## TASK ITEM
Among the lines of the records, please find those that contain the word "resolution" and copy them.

──────────────────────────────

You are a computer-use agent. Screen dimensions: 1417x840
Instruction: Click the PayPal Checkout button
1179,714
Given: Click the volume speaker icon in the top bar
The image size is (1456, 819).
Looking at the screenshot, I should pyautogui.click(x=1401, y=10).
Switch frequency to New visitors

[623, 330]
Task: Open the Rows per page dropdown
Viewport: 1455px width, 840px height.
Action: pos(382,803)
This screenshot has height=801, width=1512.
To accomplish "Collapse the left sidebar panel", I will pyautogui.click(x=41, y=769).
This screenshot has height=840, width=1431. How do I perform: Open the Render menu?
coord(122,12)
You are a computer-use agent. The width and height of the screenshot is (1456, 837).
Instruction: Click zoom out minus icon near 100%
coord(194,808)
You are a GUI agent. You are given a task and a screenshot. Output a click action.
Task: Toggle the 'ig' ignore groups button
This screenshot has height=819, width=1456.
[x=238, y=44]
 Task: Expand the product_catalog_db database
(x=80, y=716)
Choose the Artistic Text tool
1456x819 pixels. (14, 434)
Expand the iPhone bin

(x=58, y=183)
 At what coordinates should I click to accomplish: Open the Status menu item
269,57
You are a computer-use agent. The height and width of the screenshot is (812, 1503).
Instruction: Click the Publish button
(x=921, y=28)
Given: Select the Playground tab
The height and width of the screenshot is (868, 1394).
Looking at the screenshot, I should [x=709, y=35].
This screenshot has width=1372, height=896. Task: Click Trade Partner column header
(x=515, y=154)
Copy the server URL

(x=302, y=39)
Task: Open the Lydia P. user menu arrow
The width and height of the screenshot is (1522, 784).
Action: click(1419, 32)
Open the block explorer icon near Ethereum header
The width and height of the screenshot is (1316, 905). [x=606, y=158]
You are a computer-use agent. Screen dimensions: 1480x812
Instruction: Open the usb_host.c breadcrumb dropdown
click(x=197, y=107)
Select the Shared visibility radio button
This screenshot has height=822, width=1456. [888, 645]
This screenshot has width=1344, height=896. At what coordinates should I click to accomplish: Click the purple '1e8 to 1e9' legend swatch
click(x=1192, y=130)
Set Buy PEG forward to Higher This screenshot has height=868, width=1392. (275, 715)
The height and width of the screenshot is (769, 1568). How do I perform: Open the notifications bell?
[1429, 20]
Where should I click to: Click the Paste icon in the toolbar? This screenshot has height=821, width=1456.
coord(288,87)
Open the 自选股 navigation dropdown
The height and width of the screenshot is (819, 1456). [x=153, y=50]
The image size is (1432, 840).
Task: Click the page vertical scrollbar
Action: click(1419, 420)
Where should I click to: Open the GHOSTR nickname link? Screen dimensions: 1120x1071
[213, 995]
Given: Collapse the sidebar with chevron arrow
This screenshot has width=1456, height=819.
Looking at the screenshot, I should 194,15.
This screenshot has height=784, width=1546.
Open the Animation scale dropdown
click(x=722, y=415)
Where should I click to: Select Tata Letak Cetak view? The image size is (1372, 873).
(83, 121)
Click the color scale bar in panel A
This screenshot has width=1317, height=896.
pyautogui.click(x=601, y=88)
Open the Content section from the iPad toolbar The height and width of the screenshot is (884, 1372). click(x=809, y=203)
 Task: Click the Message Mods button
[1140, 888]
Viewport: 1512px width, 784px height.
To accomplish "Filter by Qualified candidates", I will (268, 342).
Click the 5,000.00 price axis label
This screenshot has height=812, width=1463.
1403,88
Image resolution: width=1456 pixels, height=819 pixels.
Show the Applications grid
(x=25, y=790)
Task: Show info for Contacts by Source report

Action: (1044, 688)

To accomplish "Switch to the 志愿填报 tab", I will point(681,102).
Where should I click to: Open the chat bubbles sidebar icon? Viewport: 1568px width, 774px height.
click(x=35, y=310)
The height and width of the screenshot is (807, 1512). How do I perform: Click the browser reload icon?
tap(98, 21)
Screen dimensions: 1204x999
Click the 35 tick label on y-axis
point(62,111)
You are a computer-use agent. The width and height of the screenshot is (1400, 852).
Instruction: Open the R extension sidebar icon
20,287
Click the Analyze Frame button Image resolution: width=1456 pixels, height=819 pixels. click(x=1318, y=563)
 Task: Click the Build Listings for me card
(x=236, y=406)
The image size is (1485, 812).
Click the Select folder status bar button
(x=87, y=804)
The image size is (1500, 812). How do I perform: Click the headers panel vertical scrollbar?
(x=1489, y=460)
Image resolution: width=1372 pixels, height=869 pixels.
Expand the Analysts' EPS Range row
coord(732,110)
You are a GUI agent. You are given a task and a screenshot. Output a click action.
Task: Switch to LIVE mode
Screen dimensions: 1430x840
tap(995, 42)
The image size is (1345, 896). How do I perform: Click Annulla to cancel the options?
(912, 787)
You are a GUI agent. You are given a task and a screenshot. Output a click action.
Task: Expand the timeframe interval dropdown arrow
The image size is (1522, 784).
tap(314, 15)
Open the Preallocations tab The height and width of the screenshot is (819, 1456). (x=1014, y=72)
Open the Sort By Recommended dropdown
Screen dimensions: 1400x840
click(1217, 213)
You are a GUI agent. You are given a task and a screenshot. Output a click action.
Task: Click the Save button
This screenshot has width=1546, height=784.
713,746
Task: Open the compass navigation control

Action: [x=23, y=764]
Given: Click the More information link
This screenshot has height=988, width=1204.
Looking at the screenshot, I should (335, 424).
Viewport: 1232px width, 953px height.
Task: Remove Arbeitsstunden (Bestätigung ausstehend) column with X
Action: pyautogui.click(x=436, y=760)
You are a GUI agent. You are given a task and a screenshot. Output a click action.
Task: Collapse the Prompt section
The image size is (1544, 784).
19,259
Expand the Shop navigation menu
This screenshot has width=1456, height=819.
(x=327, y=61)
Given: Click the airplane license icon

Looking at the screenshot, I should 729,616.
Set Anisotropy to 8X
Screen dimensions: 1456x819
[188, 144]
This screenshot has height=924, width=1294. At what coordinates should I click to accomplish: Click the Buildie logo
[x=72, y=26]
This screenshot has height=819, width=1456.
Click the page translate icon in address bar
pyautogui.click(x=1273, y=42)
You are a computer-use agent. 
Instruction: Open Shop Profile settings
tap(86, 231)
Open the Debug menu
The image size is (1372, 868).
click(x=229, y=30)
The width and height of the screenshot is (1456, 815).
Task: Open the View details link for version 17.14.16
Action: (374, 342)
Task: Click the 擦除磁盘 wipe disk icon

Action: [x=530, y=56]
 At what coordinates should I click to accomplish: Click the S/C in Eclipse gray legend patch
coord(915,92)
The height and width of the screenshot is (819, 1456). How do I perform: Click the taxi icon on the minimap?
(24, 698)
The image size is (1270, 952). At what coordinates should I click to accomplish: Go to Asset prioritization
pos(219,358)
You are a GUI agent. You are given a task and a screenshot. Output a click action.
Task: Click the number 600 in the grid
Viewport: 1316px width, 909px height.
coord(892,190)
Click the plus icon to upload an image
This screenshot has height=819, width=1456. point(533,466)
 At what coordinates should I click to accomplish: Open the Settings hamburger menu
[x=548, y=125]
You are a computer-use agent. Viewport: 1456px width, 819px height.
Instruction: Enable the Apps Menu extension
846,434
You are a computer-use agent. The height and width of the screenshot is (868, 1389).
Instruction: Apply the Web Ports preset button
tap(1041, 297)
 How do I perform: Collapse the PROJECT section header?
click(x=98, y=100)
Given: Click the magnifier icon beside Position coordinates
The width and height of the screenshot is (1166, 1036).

──────────────────────────────

## WRITTEN SOLUTION
Image resolution: width=1456 pixels, height=819 pixels.
Click the Analyze Frame button Image resolution: width=1456 pixels, height=819 pixels. click(x=1318, y=563)
Image resolution: width=1372 pixels, height=869 pixels.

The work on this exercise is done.